**Document extract**

____

California PE License Requirements and Application
Find out what you need to earn and maintain a California PE license, including education, exams, the application process, and renewal requirements.
Find out what you need to earn and maintain a California PE license, including education, exams, the application process, and renewal requirements.
California requires a Professional Engineer (PE) license for anyone practicing civil, electrical, or mechanical engineering, whether in a public or private role.1California Legislative Information. California Code Business and Professions Code 6730 The license demands six years of combined education and qualifying experience, passing multiple exams, and a background check through the Board for Professional Engineers, Land Surveyors, and Geologists (BPELSG). Most applicants spend years building qualifying experience before they can apply, so understanding the full timeline early saves real headaches later.
You need at least six years of qualifying experience to apply for a PE license. That sounds like a lot, but education counts toward the total. Business and Professions Code section 6753 spells out how much credit you get for different degrees:2California Legislative Information. California Code Business and Professions Code 6753
There’s a cap: no matter how you combine education credits, the total cannot exceed five years.2California Legislative Information. California Code Business and Professions Code 6753 So if you hold a bachelor’s degree from an ABET-accredited school (four years of credit), you still need at least two years of post-graduation work experience to reach the six-year minimum. A postgraduate degree from an approved program can bring your credit up to five years, leaving one year of work experience to fill.
That post-graduation experience carries its own rules under Title 16, California Code of Regulations section 424. The work must be performed under the responsible charge of someone legally qualified to practice in your branch of engineering, and qualifying experience is calculated on actual time worked, capped at 40 hours per week.3Board for Professional Engineers, Land Surveyors, and Geologists. 16 CCR 400-476 – Board Rules and Regulations Relating to the Practices of Professional Engineering and Professional Land Surveying Overtime doesn’t accelerate the clock. The experience must align with the branch of engineering you’re pursuing, and you’ll submit detailed work engagement descriptions that your supervisors or references verify.
The licensing process involves at least two national exams administered by NCEES, plus a California-specific Laws and Rules Exam. Civil engineering applicants face two additional state exams on top of that.

____

**Prompt A**
Name every branch of engineering that the California PE license text says requires a license to practice.
**Prompt B**
Turn the stretch of the records from the line containing "Click the print" through the line containing "(x=330, y=342)" into a Markdown table with the columns Row and Line, skipping blank lines.

____

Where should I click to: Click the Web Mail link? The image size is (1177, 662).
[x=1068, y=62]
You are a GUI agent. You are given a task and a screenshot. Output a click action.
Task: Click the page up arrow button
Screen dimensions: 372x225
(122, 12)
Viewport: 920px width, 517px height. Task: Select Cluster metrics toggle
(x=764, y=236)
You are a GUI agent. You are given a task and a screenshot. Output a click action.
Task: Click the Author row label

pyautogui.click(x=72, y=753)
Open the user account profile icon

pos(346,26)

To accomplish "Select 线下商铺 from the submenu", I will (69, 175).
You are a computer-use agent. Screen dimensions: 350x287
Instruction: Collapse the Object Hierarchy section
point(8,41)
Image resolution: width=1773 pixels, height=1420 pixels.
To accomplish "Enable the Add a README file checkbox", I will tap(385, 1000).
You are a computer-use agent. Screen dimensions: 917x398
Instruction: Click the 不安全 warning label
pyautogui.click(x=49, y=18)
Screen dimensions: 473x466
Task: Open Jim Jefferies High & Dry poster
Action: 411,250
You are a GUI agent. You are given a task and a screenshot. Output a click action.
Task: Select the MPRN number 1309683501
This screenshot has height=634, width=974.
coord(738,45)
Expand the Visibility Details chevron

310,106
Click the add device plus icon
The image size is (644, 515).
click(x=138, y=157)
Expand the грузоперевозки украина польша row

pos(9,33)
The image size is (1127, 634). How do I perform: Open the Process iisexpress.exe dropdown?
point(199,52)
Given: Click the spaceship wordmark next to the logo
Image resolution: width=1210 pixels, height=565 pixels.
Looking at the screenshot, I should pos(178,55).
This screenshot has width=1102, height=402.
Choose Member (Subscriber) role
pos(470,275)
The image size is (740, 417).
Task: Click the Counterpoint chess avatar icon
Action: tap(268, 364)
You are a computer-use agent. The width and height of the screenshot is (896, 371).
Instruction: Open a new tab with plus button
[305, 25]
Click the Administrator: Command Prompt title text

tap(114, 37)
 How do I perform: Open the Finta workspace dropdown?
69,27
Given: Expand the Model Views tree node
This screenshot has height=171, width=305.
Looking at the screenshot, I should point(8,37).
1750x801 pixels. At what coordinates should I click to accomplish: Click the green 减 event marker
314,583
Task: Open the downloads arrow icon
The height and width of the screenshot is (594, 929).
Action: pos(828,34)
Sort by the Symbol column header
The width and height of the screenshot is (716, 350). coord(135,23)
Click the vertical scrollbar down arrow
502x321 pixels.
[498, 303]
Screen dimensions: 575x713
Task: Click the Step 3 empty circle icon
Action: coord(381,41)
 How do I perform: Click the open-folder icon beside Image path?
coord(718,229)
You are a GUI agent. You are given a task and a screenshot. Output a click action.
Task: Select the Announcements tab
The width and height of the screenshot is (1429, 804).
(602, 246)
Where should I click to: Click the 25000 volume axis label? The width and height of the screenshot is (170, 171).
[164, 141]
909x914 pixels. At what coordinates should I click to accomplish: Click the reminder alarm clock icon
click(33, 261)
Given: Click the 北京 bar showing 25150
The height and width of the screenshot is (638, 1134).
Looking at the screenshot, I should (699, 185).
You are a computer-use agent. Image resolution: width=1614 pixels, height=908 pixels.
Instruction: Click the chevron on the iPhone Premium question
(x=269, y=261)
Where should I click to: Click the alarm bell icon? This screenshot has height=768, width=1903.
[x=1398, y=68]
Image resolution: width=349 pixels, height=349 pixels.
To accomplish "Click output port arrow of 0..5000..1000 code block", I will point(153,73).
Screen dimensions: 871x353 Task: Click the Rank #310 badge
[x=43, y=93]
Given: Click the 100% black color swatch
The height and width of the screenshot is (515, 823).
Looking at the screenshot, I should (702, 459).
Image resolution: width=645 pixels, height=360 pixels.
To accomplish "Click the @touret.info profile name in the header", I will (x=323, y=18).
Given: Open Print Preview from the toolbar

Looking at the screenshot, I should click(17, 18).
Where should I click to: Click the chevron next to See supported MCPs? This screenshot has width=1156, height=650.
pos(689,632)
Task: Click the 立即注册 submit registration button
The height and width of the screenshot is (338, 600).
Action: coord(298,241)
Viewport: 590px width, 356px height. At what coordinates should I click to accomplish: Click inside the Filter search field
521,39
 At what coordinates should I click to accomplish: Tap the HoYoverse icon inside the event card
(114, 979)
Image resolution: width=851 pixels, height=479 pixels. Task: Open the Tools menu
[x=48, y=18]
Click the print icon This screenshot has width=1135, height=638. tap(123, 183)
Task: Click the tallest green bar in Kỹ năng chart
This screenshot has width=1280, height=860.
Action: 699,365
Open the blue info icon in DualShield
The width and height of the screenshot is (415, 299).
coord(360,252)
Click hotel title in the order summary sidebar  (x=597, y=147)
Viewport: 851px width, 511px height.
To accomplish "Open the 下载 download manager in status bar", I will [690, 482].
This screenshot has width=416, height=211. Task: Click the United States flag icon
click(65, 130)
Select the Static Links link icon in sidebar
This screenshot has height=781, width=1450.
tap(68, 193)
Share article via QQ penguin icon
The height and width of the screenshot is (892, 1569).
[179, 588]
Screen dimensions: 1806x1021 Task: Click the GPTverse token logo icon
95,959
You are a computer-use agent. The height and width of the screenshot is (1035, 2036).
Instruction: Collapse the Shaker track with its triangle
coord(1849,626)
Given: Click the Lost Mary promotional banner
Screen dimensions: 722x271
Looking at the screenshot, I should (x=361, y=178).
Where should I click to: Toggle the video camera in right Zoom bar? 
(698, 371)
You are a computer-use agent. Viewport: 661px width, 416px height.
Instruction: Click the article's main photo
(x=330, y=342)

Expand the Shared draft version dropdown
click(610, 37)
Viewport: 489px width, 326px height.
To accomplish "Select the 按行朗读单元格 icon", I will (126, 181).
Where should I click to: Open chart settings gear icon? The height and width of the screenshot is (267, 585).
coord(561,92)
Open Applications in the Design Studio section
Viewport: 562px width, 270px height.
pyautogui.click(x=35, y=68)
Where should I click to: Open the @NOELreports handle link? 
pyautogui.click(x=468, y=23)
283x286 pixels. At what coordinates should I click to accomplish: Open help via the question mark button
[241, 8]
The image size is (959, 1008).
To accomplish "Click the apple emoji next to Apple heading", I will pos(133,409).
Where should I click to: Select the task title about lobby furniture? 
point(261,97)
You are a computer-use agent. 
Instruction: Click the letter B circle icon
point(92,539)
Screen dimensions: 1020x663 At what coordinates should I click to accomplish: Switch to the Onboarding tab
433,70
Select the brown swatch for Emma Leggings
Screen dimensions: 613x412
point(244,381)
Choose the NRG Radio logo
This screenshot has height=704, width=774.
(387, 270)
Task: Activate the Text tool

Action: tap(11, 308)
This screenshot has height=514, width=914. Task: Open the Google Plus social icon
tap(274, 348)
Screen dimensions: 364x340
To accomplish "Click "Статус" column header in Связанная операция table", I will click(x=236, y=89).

____

**Complete output A**
Civil, electrical, and mechanical engineering.

**Complete output B**
| Row | Line |
|---|---|
| 1 | Click the print icon This screenshot has width=1135, height=638. tap(123, 183) |
| 2 | Task: Click the tallest green bar in Kỹ năng chart |
| 3 | This screenshot has width=1280, height=860. |
| 4 | Action: 699,365 |
| 5 | Open the blue info icon in DualShield |
| 6 | The width and height of the screenshot is (415, 299). |
| 7 | coord(360,252) |
| 8 | Click hotel title in the order summary sidebar  (x=597, y=147) |
| 9 | Viewport: 851px width, 511px height. |
| 10 | To accomplish "Open the 下载 download manager in status bar", I will [690, 482]. |
| 11 | This screenshot has width=416, height=211. Task: Click the United States flag icon |
| 12 | click(65, 130) |
| 13 | Select the Static Links link icon in sidebar |
| 14 | This screenshot has height=781, width=1450. |
| 15 | tap(68, 193) |
| 16 | Share article via QQ penguin icon |
| 17 | The height and width of the screenshot is (892, 1569). |
| 18 | [179, 588] |
| 19 | Screen dimensions: 1806x1021 Task: Click the GPTverse token logo icon |
| 20 | 95,959 |
| 21 | You are a computer-use agent. The height and width of the screenshot is (1035, 2036). |
| 22 | Instruction: Collapse the Shaker track with its triangle |
| 23 | coord(1849,626) |
| 24 | Given: Click the Lost Mary promotional banner |
| 25 | Screen dimensions: 722x271 |
| 26 | Looking at the screenshot, I should (x=361, y=178). |
| 27 | Where should I click to: Toggle the video camera in right Zoom bar?  |
| 28 | (698, 371) |
| 29 | You are a computer-use agent. Viewport: 661px width, 416px height. |
| 30 | Instruction: Click the article's main photo |
| 31 | (x=330, y=342) |